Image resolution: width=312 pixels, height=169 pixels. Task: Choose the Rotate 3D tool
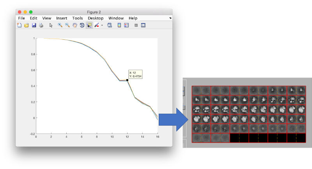[x=82, y=25]
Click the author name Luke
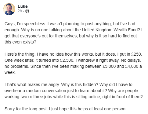 point(23,6)
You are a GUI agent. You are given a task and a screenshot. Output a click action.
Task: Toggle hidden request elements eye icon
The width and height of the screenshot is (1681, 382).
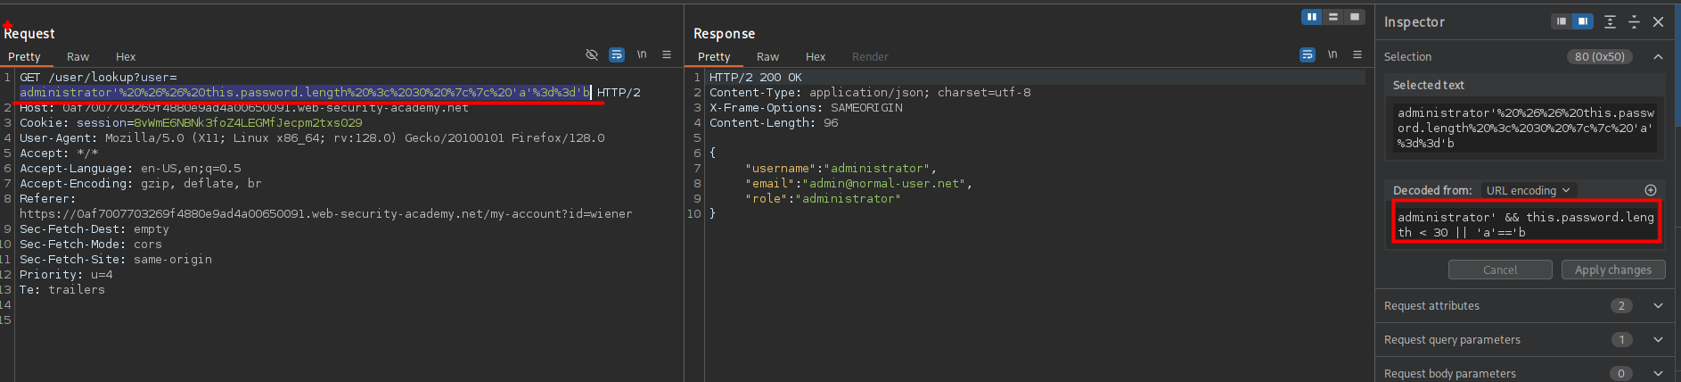(x=591, y=55)
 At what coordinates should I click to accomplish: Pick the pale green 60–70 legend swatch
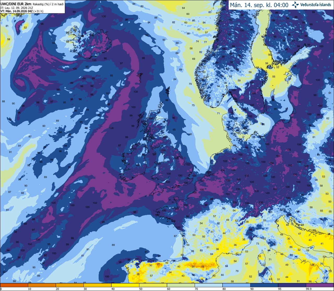coord(181,285)
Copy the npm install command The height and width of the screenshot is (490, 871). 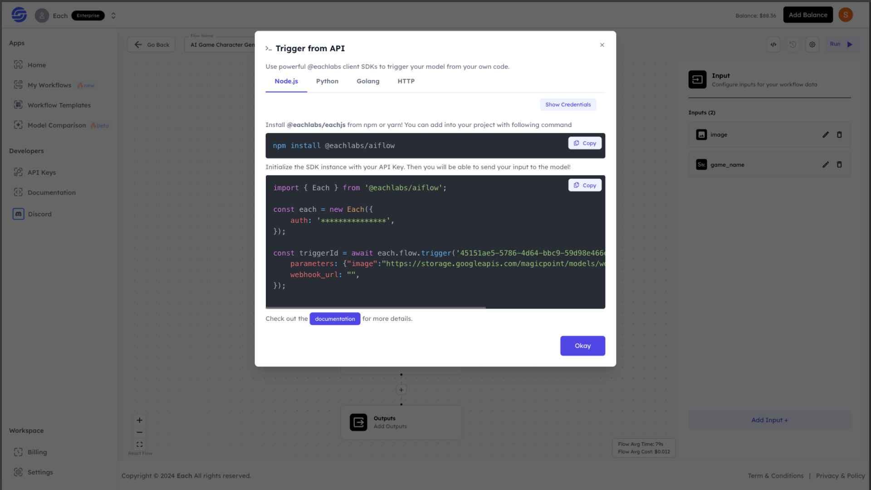pos(585,143)
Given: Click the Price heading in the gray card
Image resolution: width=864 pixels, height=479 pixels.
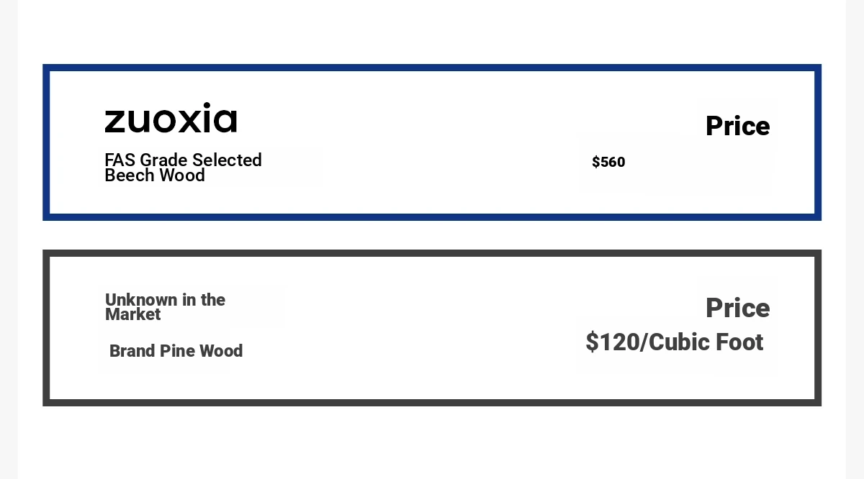Looking at the screenshot, I should 737,308.
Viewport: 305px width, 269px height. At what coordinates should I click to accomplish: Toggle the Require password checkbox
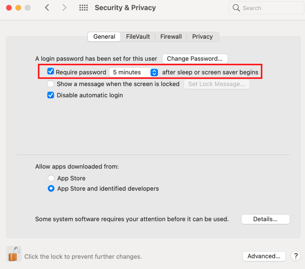(51, 72)
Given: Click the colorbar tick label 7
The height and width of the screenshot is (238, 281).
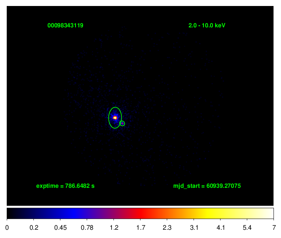Looking at the screenshot, I should coord(274,228).
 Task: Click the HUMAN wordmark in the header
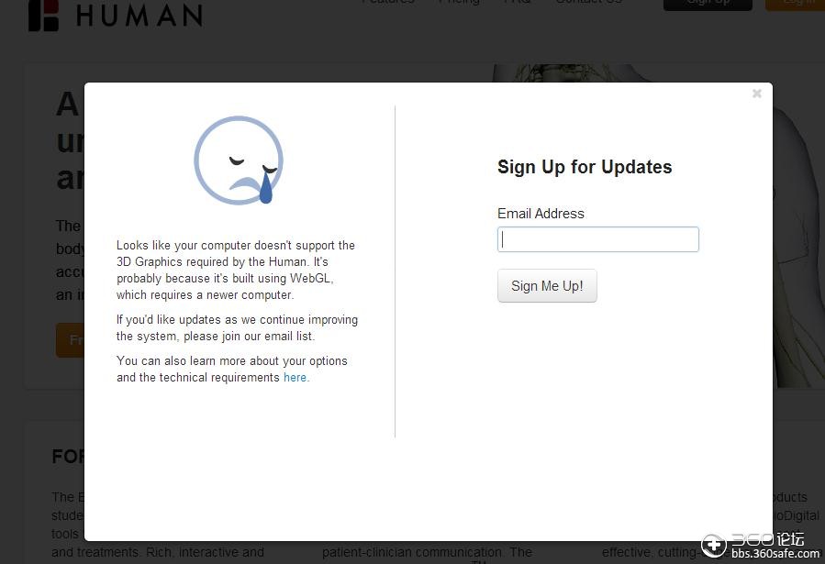point(139,15)
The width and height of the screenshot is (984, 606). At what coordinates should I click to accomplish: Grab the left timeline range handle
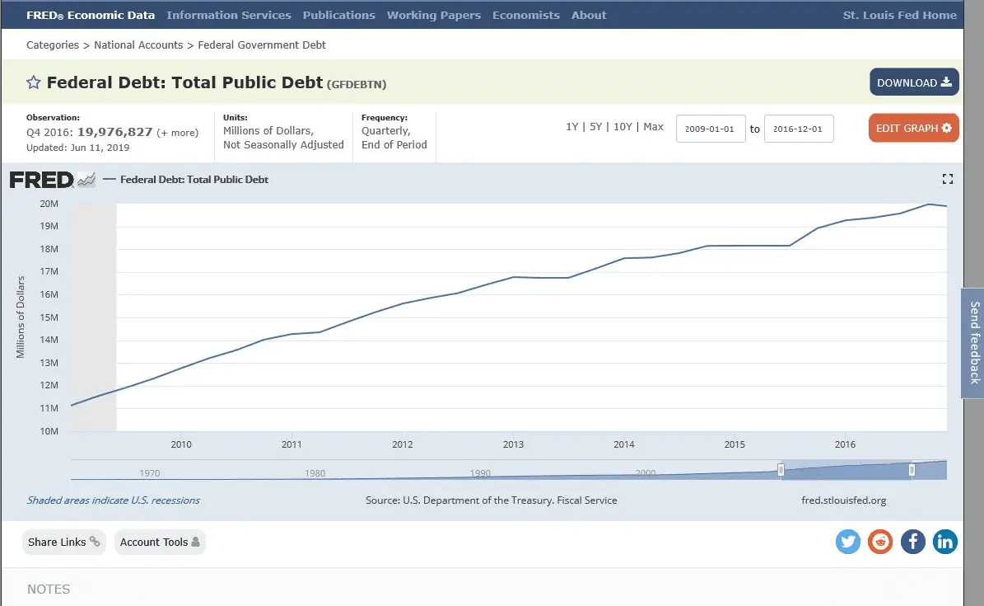781,470
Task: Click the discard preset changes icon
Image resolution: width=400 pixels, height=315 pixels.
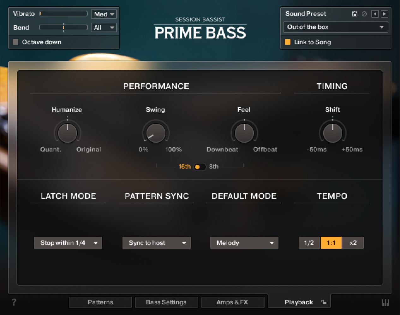Action: coord(364,14)
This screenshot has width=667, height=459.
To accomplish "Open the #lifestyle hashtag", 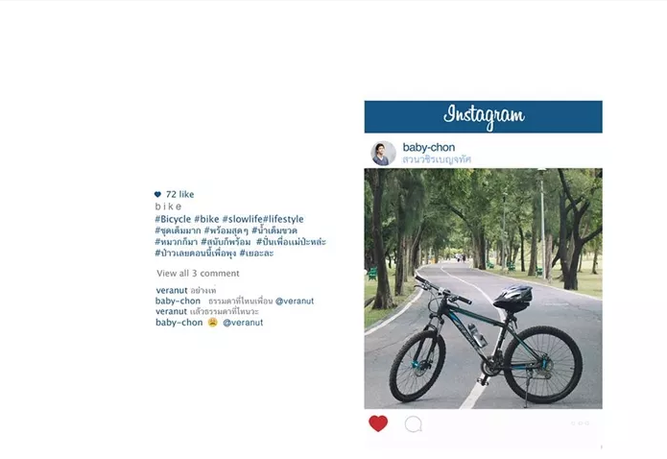I will click(x=283, y=219).
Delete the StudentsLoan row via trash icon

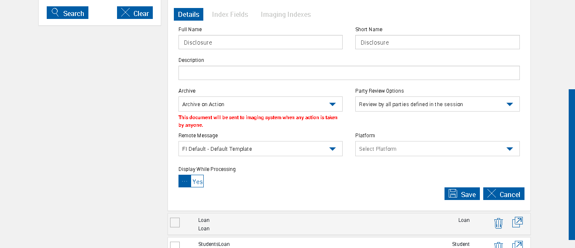tap(498, 245)
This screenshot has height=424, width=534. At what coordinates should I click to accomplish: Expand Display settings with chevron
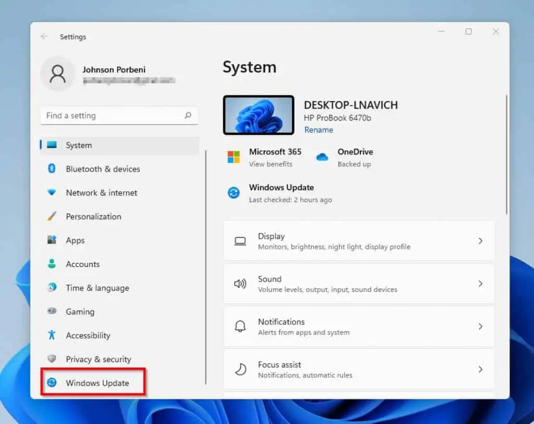click(x=480, y=241)
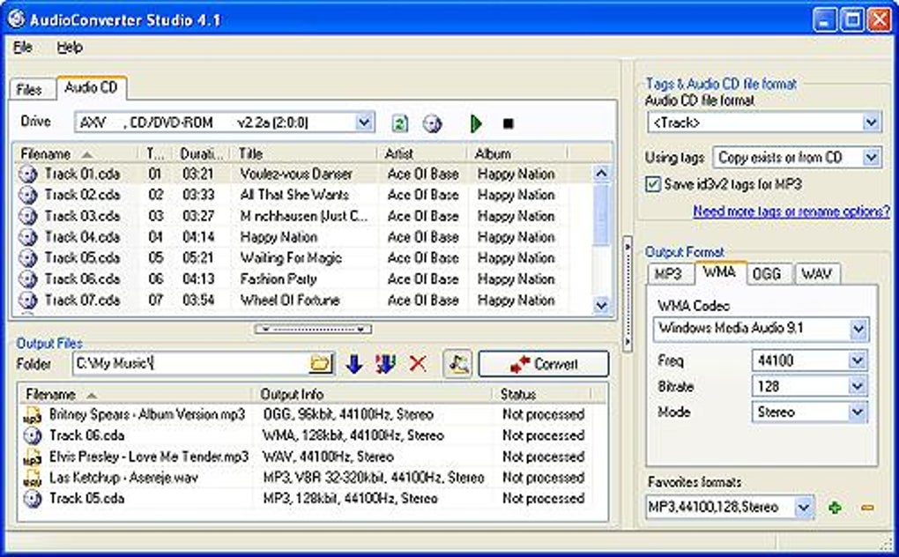
Task: Open the Audio CD file format dropdown
Action: 869,122
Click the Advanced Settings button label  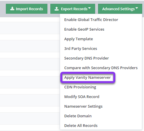tap(119, 9)
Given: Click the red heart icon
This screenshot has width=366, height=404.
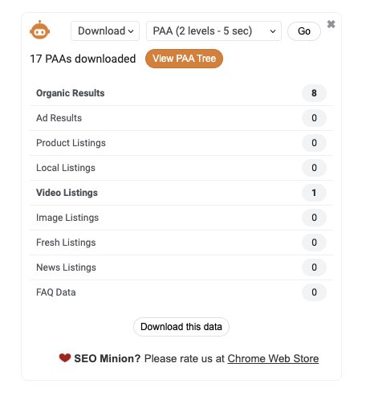Looking at the screenshot, I should point(65,357).
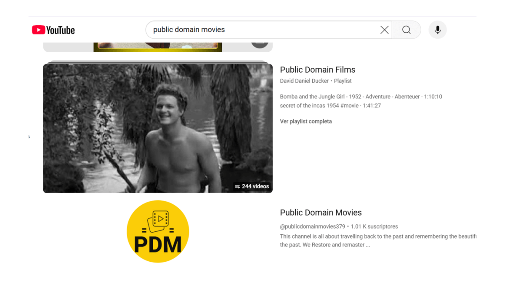Click the YouTube logo
This screenshot has height=284, width=505.
53,30
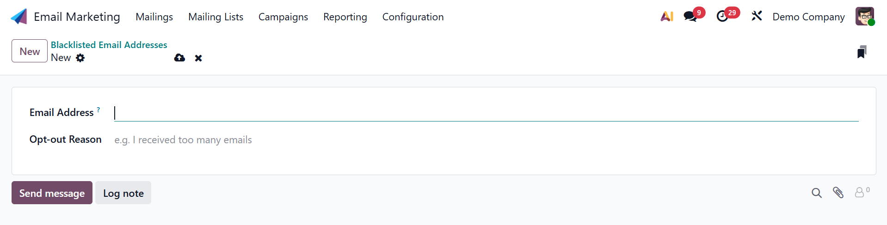This screenshot has height=225, width=887.
Task: Open the developer tools wrench icon
Action: coord(757,17)
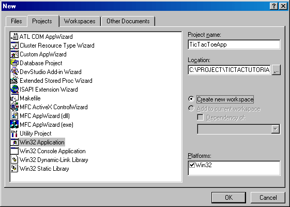Dismiss dialog with the Cancel button
290x207 pixels.
[x=268, y=197]
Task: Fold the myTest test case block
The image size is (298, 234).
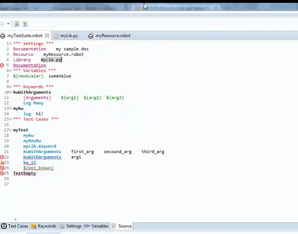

Aim of the exercise: Each line from the one that contains "The width and height of the screenshot is (984, 606)." down to the one that contains "This screenshot has width=667, height=459." is to be returned exactly as it stands above, both ends included, with pictures removed.

Your response:
The width and height of the screenshot is (984, 606). At what coordinates should I click to accomplish: Grab the left timeline range handle
781,470
Task: Click the discard preset changes icon
Image resolution: width=400 pixels, height=315 pixels.
Action: coord(364,14)
This screenshot has width=667, height=459.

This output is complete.